Description of problem: Function scsi_mlqueue_insert() does not restore data direction before replacing task on queue when device is busy. Version-Release number of selected component (if applicable): Linux 2.4.9-e16enterprise How reproducible: Very reproducible if the path taken by the code is device busy. Steps to Reproduce: 1. Get scsi target to bounce a task Queue Full 2. Use Finisar trace to detect data direction (or wait for kernel crash!) 3. Actual results: Linux kernel crash with message; Kernel panic:scsi_free:Bad offset Expected results: (You are joking, aren't you!) Additional info: The fix is as follows; The last few lines of scsi_mlqueue_insert() should read; /* * Decrement the counters, since these commands are no longer * active on the host/device. */ atomic_dec(&cmd->host->host_busy); atomic_dec(&cmd->device->device_busy); /* * Restore the direction */ cmd->sc_data_direction = cmd->sc_old_data_direction; /* * Insert this command at the head of the queue for it's device. * It will go before all other commands that are already in the queue. */ scsi_insert_special_cmd(cmd, 1); return 0; The fix is to restore the direction. This fix has been tested and it is OK. Compare this statement with the similar one in scsi_retry_command(), which is the path taken when the device is not busy.

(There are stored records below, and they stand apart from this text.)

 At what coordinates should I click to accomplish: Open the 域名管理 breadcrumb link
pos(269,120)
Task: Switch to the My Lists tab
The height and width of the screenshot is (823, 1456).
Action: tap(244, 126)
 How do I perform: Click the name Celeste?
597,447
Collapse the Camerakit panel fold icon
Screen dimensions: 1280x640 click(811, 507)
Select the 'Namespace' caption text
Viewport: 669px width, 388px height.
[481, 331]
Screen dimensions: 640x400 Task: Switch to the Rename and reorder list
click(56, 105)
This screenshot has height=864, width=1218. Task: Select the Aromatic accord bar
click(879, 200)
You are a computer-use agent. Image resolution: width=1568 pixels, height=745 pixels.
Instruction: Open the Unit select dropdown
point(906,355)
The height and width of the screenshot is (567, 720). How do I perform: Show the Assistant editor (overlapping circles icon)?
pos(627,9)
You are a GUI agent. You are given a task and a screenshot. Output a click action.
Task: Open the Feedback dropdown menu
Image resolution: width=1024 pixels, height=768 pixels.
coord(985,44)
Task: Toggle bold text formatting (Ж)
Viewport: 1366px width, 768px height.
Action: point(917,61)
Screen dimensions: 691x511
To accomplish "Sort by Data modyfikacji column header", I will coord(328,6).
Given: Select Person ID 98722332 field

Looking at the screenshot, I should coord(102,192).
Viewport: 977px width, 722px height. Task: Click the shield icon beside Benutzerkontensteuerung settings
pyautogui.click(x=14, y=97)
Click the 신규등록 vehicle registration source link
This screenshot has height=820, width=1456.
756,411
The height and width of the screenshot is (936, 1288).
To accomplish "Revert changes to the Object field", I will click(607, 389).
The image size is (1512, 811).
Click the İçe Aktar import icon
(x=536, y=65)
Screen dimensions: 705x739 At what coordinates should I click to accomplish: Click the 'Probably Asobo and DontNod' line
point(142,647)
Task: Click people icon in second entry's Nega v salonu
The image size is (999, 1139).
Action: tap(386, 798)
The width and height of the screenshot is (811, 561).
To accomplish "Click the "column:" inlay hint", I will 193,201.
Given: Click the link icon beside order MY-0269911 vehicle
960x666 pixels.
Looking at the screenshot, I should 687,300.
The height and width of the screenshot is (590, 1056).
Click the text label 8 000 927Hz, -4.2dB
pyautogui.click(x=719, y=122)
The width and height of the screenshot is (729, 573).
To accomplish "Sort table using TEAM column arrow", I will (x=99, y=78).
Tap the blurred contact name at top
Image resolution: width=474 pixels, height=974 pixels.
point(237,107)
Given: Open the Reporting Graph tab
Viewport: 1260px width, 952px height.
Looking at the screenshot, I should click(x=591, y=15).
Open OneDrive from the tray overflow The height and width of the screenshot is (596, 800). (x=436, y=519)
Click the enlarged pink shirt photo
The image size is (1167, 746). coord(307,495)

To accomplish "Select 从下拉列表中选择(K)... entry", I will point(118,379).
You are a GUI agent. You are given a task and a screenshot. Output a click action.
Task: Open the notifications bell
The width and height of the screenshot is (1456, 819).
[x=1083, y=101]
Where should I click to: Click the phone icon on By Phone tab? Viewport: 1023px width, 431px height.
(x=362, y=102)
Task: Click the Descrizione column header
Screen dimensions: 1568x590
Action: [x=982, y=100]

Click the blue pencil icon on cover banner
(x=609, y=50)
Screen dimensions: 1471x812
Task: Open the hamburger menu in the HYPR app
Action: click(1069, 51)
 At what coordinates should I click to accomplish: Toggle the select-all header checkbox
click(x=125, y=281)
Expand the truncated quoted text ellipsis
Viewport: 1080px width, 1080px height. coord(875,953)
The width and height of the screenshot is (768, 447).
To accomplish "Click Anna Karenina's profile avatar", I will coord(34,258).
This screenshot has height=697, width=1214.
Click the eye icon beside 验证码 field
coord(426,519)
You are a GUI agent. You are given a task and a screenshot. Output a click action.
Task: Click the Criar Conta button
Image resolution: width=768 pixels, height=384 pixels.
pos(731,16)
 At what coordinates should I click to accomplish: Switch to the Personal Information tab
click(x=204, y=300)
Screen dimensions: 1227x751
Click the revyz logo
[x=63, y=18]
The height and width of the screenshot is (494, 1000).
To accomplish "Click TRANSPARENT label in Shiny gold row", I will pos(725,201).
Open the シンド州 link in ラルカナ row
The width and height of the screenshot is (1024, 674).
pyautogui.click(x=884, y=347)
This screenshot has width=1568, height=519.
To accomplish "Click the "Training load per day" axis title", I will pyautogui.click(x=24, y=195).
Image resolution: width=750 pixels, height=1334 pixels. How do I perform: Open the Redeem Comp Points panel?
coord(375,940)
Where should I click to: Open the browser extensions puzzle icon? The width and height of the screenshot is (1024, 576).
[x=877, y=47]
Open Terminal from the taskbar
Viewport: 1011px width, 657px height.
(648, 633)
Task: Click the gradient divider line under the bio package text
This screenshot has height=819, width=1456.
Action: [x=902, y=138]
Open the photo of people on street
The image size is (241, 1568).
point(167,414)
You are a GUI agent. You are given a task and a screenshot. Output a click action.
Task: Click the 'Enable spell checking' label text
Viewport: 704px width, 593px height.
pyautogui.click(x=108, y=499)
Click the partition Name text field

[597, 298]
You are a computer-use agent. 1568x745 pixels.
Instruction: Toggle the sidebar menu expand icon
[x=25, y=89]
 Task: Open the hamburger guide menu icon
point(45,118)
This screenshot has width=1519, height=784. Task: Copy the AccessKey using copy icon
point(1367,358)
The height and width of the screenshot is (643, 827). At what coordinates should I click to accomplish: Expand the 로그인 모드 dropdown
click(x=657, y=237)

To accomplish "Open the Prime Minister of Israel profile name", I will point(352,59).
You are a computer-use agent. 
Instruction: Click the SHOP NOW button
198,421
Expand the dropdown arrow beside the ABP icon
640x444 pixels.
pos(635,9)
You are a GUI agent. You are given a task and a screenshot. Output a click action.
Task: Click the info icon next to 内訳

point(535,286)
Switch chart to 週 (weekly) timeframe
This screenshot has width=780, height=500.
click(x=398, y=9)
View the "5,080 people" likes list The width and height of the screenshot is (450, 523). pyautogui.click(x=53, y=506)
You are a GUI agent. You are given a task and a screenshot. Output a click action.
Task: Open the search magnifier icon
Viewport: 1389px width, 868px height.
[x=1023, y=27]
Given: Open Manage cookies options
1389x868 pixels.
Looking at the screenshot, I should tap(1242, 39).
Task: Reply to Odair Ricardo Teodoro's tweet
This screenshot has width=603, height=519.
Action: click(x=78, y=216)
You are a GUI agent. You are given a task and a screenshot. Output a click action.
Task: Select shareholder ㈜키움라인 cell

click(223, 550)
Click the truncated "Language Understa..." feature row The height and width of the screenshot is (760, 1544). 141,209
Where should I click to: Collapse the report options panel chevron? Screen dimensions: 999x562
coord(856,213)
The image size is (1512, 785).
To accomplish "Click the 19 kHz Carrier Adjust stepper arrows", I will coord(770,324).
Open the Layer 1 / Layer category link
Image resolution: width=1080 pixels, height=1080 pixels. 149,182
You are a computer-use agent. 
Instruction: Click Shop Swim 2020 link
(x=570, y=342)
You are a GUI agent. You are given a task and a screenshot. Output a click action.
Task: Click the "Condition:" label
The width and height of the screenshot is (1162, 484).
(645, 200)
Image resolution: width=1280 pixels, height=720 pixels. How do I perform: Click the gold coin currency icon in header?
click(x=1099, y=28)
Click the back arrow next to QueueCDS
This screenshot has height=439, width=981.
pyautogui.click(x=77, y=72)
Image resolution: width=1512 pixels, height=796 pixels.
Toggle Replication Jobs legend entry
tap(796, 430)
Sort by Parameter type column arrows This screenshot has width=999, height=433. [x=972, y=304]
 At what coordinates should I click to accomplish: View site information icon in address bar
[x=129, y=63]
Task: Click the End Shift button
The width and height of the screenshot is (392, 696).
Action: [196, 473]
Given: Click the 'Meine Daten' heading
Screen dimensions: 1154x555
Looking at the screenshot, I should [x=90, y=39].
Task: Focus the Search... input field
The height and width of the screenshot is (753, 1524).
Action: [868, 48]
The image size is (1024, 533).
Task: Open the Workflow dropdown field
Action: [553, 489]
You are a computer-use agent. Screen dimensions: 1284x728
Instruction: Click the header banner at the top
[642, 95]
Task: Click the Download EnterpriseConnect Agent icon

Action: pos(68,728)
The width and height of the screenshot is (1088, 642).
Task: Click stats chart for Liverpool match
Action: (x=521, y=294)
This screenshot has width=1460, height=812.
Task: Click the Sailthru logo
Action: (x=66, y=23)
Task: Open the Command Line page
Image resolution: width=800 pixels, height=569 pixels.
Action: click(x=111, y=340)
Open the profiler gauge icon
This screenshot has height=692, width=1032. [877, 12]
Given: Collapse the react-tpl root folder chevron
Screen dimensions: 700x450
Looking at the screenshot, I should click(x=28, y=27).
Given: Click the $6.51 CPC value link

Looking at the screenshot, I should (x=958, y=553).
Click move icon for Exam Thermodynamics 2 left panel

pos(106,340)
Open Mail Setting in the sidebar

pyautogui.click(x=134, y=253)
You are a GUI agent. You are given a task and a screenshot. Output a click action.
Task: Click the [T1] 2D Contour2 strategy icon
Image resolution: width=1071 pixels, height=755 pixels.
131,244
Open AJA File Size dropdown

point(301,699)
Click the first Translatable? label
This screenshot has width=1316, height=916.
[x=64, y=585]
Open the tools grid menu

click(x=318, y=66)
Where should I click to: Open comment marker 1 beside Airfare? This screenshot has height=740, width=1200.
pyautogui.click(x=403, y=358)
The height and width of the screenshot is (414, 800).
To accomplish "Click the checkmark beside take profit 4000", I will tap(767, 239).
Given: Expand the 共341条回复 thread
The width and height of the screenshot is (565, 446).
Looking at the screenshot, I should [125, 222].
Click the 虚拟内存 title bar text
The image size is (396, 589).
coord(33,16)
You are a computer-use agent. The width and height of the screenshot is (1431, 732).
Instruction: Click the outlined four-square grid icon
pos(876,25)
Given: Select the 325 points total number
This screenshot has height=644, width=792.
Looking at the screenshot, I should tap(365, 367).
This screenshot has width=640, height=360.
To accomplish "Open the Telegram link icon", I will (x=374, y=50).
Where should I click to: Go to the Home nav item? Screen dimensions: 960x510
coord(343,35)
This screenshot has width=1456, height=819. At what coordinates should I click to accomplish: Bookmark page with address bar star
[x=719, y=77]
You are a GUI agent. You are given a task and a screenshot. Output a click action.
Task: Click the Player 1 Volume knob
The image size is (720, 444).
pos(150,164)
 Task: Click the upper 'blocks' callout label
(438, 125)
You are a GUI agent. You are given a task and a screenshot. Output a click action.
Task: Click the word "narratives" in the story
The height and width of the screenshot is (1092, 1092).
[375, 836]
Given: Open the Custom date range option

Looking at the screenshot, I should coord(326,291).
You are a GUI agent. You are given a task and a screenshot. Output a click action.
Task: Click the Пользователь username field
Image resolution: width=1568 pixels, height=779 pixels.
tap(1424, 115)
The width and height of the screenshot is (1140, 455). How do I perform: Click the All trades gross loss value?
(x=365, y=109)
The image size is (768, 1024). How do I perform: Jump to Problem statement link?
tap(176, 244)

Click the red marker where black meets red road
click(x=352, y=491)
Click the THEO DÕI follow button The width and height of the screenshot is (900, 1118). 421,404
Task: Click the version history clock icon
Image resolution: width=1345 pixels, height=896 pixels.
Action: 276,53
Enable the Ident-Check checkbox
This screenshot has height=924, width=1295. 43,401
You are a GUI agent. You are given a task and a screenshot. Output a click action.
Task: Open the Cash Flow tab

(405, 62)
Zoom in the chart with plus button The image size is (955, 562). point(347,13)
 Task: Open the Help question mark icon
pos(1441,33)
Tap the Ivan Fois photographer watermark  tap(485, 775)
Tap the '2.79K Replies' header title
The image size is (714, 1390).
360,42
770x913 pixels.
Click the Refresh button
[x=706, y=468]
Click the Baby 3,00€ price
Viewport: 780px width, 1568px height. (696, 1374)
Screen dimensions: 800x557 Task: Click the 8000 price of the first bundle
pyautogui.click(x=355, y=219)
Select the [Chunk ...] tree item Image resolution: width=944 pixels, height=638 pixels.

Is there any way to get this fix into the RHAS quarterly update?
Actually, this patch is probably an incorrect bandaid. I'm still seeing issues withit. See the linux-scsi list from today...Mike Anderson proposes a better patch.
Here's the patch from Mike Anderson: --- linux-2.4/drivers/scsi/scsi_lib.c Wed Apr 30 09:04:16 2003 +++ linux-2.4-p/drivers/scsi/scsi_lib.c Wed Apr 30 09:04:17 2003 @@ -256,6 +256,17 @@ if (SCpnt != NULL) { /* + * This is a work around for a case where this Scsi_Cmnd + * may have been through the busy retry paths already. We + * clear the special flag and try to restore the + * read/write request cmd value. + */ + if (SCpnt->request.cmd == SPECIAL) + SCpnt->request.cmd = + (SCpnt->sc_data_direction == + SCSI_DATA_WRITE) ? WRITE : READ; + + /* * For some reason, we are not done with this request. * This happens for I/O errors in the middle of the request, * in which case we need to request the blocks that come after
Following a QueueFull returned to Host, I also noticed that the Host would sometimes never resubmit any IO to the offending Lun. This was thought originally to be an adapter problem, but in view of recent comments on this bug, please consider if this is also an error in the scsi mid-layer code. The HBA was a QLA2300, ouput from /proc/scsi/qla2300/1 follows; QLogic PCI to Fibre Channel Host Adapter for ISP23xx: Firmware version: 3.01.18, Driver version 6.05.00b7-debug Entry address = f89a9060 HBA: QLA2300 , Serial# D82006
This needs to be addressed in the next AS 2.1 update.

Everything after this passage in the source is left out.